## Given information
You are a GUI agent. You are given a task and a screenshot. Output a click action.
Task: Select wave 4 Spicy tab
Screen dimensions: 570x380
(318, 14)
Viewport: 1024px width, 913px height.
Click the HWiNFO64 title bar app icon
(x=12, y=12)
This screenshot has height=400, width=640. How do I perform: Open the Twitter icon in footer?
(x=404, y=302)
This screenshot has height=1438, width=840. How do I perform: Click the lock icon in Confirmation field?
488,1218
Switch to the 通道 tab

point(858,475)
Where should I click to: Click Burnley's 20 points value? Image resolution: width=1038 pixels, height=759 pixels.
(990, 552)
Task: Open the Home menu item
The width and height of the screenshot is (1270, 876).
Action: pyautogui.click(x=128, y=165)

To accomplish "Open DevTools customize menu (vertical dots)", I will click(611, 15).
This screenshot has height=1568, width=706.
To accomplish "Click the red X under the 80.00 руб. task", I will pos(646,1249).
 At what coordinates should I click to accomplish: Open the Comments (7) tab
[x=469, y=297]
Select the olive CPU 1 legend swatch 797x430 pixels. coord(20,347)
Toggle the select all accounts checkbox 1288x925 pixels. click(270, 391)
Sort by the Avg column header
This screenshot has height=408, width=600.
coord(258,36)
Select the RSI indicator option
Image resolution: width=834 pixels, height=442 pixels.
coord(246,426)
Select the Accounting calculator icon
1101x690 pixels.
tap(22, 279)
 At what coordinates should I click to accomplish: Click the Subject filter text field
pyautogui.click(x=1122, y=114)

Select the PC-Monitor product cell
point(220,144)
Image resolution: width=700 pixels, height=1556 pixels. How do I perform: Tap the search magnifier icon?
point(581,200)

## Activity
Transcribe, word for word, every line from the one containing "Select the Accounting calculator icon" through the final line of the entries, and nothing else.

## Task response
Select the Accounting calculator icon
1101x690 pixels.
tap(22, 279)
 At what coordinates should I click to accomplish: Click the Subject filter text field
pyautogui.click(x=1122, y=114)

Select the PC-Monitor product cell
point(220,144)
Image resolution: width=700 pixels, height=1556 pixels. How do I perform: Tap the search magnifier icon?
point(581,200)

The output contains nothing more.